L'ex-président Turc Abdullah Gul remplacé par Recep Tayyip Erdogan a quitté la politique après sa retraite. Mais quelques jours avant le référendum du 16 avril, l'opposition conservatrice espérait qu'il pourrait changer la donne, alors que certains médias proches du gouvernement l'ont qualifié d'un traître pour ne pas avoir assisté à une manifestation organisée par le Parti de la justice et du développement (AKP) le 1er avril dans sa ville natale de Kayseri (centre de la Turquie). Selon le journaliste allemand, le silence de l'ex-président montre le caractère controversé des amendements à la constitution du pays.

Selon Recep Tayyip Erdogan, son avenir remonte aux résultats du référendum constitutionnel. Les amendements soumis à la consultation nationale lui accorderont des pouvoirs plus larges que ceux de Mustafa Kemal Ataturk.

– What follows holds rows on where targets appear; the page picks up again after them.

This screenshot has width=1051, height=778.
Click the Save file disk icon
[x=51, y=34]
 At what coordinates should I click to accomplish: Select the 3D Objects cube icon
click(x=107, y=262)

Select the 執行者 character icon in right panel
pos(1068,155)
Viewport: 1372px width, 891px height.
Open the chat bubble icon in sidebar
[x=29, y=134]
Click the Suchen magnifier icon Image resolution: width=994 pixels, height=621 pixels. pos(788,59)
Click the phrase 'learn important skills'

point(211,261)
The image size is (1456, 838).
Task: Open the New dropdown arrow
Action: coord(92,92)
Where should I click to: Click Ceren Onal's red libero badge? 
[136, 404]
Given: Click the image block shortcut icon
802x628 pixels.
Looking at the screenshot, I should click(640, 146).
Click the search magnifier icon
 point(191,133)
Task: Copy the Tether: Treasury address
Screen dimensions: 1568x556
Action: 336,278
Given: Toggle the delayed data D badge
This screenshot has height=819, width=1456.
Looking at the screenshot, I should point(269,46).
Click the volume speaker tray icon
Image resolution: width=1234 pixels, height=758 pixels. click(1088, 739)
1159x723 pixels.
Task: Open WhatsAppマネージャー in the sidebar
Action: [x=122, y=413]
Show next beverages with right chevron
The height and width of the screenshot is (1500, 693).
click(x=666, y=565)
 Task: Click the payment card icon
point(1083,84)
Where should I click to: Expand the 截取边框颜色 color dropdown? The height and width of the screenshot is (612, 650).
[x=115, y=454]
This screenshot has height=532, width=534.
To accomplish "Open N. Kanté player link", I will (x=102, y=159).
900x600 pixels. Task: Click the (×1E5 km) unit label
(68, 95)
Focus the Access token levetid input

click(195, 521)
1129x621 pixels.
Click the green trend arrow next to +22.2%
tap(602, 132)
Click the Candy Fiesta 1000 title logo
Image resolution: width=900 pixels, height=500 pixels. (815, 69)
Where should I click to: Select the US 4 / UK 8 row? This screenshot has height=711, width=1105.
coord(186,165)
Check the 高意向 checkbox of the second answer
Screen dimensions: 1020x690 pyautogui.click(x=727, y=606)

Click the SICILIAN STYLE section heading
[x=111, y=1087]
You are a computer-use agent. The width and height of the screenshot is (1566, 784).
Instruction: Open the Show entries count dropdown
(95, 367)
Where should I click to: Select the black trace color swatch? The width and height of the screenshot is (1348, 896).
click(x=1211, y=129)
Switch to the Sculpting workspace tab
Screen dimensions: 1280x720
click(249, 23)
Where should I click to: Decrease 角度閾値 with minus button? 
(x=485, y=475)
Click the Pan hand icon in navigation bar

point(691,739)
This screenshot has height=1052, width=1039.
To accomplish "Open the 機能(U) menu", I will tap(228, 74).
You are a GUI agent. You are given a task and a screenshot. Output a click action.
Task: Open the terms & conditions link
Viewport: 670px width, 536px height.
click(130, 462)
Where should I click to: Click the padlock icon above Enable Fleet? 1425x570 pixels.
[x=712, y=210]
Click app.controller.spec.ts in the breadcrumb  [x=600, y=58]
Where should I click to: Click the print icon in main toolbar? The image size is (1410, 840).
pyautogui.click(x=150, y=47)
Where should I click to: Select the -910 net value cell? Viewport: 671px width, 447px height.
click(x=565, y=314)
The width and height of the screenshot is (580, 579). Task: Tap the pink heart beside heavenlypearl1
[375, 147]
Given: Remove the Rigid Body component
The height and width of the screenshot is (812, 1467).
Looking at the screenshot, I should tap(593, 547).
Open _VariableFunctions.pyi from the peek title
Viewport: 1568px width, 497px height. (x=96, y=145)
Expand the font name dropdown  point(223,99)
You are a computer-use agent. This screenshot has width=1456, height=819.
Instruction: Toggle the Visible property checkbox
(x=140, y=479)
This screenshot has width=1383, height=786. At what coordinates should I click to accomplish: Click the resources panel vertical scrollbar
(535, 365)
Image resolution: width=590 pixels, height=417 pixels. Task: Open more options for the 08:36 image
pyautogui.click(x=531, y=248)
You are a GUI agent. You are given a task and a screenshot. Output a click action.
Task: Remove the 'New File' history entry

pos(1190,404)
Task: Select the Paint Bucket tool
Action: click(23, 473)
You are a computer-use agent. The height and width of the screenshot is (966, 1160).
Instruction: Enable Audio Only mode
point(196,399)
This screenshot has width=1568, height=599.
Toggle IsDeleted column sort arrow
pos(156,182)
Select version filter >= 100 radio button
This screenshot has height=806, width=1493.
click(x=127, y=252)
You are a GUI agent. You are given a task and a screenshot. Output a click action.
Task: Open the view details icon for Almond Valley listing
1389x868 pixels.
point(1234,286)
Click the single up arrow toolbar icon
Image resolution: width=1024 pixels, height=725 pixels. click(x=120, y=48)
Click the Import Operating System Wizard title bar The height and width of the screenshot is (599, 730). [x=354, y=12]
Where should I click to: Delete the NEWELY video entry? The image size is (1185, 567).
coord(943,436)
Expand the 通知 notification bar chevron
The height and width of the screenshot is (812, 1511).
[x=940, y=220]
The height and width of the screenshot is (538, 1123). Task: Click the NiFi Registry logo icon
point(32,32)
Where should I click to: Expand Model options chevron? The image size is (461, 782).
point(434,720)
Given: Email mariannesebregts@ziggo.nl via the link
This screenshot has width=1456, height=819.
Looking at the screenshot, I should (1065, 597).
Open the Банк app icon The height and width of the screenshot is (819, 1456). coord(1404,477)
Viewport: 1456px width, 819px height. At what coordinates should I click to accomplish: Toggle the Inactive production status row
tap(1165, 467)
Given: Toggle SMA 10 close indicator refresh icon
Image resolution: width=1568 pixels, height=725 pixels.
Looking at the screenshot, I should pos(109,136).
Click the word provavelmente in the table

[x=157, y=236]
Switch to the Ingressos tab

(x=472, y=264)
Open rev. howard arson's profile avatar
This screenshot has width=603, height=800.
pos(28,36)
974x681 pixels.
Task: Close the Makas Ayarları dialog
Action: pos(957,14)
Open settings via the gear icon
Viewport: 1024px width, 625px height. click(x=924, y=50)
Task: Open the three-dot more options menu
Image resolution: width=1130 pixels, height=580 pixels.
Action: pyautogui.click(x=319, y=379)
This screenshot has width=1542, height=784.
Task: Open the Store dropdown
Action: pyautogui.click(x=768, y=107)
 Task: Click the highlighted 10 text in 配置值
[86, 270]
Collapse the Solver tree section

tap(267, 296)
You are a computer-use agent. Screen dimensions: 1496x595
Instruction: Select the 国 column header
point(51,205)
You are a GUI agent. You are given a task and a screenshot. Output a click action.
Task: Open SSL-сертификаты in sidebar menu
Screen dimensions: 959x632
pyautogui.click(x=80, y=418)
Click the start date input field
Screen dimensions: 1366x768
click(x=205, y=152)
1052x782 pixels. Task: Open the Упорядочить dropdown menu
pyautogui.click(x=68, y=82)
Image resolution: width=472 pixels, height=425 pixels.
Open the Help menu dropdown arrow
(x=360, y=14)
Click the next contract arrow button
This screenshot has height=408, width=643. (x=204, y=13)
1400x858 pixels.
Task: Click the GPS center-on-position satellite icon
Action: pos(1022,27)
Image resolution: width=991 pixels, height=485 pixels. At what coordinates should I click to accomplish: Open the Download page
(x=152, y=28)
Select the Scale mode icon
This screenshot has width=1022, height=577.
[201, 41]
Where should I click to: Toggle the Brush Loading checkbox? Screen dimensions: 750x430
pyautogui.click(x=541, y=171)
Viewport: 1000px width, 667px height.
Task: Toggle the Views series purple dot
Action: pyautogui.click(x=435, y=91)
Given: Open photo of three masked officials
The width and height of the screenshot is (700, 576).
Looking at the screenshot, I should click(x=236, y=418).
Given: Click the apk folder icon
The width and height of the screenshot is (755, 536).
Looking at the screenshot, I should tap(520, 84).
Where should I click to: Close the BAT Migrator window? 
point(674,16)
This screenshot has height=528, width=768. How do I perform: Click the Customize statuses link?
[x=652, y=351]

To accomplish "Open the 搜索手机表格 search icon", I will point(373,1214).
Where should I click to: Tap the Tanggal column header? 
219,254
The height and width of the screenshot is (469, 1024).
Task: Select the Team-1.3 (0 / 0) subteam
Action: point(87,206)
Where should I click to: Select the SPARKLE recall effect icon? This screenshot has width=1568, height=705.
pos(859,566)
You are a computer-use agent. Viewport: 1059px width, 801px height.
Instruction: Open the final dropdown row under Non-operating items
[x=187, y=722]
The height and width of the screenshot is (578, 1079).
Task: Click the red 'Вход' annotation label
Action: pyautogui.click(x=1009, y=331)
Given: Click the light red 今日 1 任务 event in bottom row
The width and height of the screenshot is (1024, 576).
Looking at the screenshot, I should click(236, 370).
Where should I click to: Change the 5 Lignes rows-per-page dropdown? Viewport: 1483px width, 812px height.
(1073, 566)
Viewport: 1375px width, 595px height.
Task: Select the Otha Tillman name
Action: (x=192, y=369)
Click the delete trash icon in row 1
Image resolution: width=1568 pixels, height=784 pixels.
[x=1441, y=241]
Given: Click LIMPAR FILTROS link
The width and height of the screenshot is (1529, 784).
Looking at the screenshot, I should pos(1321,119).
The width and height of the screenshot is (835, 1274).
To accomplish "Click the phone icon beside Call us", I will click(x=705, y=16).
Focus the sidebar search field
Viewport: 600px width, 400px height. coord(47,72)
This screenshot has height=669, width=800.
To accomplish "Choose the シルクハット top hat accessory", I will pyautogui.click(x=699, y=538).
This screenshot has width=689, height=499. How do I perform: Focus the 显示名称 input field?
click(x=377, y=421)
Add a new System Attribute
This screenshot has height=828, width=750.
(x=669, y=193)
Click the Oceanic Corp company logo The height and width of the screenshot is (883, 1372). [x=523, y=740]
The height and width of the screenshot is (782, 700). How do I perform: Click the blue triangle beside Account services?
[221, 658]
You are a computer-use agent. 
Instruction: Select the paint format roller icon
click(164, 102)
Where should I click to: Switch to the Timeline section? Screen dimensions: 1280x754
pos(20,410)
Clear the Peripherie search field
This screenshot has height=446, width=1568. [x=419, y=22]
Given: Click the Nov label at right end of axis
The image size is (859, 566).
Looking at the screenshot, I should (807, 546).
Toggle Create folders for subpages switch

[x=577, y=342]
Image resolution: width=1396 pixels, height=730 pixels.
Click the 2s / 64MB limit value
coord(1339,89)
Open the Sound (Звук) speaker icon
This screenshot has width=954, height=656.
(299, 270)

Le président turc sera capable de nommer les ministres, les 12 des 15 juges constitutionnels et de dissoudre le parlement. Le poste de premier ministre sera supprimé. L'armée sera mise en arrière-plan. Selon M. Erdogan, cette réforme est nécessaire pour « assurer la prospérité et la stabilité du pays ».

Le président a recouru à toute son administration, à la police, à la justice avant le vote, ce qui lui a permis de « remporter » ce référendum.

Selon un sociologue turc Kemal Ozirkaz, l'AKP n'avait pas suffisamment d'arguments pour convaincre les Turcs que la réforme était nécessaire.

Il y a longtemps, Recep Tayyip Erdogan a été considéré par la population comme réformateur. Au début de sa carrière au gouvernement, un grand nombre de représentants du mouvement islamiste Millî Görüş, des musulmans modérés qui s'opposaient au régime militaire turc, le suivaient.

Mais le but d'Erdogan est d'introduire un régime ressemblant à l'autocratie. Et pour atteindre ce but, il est prêt à sacrifier ses alliés. L'AKP, qui était à l'époque un parti du peuple, s'est transformé en un agent du président. Il n'y a pas de place dans ce parti pour les forces modérées libérales indépendantes.

Nombreux sont ceux qui se sont détournés du président. Il s'agit d'Abdullah Gul, de l'ex-premier ministre Ahmet Davutoglu et de l'ex-vice-premier ministre Bulent Arinc. La majorité des fondateurs de l'AKP ont quitté le parti, alors que son programme remonte aux forces les plus radicales du pays parmi lesquelles est le maire d'Ankara Melih Gokcek qui s'en prend toujours aux activistes de l'opposition et aux journalistes sur son compte Twitter.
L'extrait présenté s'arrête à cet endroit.